The bloke Stirling Moss cleaned up that sunny March day on Bonney’s Hill at Moriarty also turned out to be Sir Malcolm Kenneth Murray, Chief of the Scottish Clan Murray and the twelfth Earl of Dunmore.

Tasmanian born Malcolm inherited a British peerage which entitled him to sit in the House of Lords in Westminster. Accordingly, his wife Jan became the Countess of Dunmore.

In political reforms during the Blair era the British Government abolished hereditary seats in the House of Lords.

Malcolm retained his titles but lost his seat after making only two speeches in the House; one when he took his seat, the other when he gave it up.  

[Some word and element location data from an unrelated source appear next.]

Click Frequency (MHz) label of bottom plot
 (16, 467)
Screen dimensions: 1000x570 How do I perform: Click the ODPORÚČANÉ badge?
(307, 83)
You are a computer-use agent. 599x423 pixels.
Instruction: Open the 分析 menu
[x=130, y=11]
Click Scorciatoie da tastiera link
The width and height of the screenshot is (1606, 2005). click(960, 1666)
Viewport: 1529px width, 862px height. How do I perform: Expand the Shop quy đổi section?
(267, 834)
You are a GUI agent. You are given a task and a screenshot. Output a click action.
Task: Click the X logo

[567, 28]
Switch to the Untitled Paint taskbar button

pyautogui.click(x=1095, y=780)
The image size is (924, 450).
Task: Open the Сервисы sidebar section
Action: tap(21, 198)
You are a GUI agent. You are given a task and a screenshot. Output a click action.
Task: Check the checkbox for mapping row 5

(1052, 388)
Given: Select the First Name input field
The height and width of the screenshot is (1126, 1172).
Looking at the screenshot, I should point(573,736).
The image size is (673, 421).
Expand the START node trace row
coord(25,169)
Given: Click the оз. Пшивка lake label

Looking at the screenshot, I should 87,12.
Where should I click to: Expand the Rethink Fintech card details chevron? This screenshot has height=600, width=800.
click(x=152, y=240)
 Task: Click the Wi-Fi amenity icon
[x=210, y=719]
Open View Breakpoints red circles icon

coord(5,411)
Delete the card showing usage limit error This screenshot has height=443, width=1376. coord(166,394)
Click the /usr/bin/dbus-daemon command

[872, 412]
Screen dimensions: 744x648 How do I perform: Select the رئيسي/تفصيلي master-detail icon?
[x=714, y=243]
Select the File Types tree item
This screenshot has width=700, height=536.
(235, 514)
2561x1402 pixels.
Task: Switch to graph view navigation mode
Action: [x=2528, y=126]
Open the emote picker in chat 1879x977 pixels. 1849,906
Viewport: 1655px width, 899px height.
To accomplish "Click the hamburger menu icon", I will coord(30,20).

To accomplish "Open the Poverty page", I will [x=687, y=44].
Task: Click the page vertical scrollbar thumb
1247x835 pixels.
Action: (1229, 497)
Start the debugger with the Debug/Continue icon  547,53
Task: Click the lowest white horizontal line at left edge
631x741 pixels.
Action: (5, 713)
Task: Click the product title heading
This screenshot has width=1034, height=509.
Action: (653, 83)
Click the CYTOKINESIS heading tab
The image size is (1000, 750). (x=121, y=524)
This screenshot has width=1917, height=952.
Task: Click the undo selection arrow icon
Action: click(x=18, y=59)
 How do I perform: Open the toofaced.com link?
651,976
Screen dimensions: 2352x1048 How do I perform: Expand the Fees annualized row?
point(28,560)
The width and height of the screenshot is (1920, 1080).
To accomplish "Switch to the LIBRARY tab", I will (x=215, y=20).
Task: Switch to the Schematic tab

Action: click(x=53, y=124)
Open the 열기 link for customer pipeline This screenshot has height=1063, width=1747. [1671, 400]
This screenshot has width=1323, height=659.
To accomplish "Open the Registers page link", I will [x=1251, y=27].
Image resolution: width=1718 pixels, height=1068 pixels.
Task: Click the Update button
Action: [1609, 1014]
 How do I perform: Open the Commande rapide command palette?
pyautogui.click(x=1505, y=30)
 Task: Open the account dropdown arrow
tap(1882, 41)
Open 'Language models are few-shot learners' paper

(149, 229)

Jan’s death five years ago was unrelated to the motor accident but according to Malcolm she never fully recovered. “Whenever we were out driving and a car approached, she became alarmed that we were going to have a head on.”

For his part, Malcolm considers himself lucky. “I don’t remember a thing about the accident. I’m a pilot and when I woke up in hospital all strapped up, the first thing I asked was ‘Whose plane did I crash?”

Malcolm was unconscious when the police arrived and had to be cut out of the wreckage. But he does remember and believes to be true, the wonderful story that did the rounds at the time.

The crash scene told the whole truth. It was clear the Ford was on the wrong side of the road and travelling much too fast.

So, the indignant traffic cop approached the driver of the XRB and asked the classic question.

“Mate, who do you think you are? Stirling Moss?”

The driver sheepishly replied, “Well actually …….”

Later in court Stirling Moss had a conviction recorded for failing to keep to the left.

He never returned to Tasmania.

Malcolm Murray still avoids the backroads during Targa.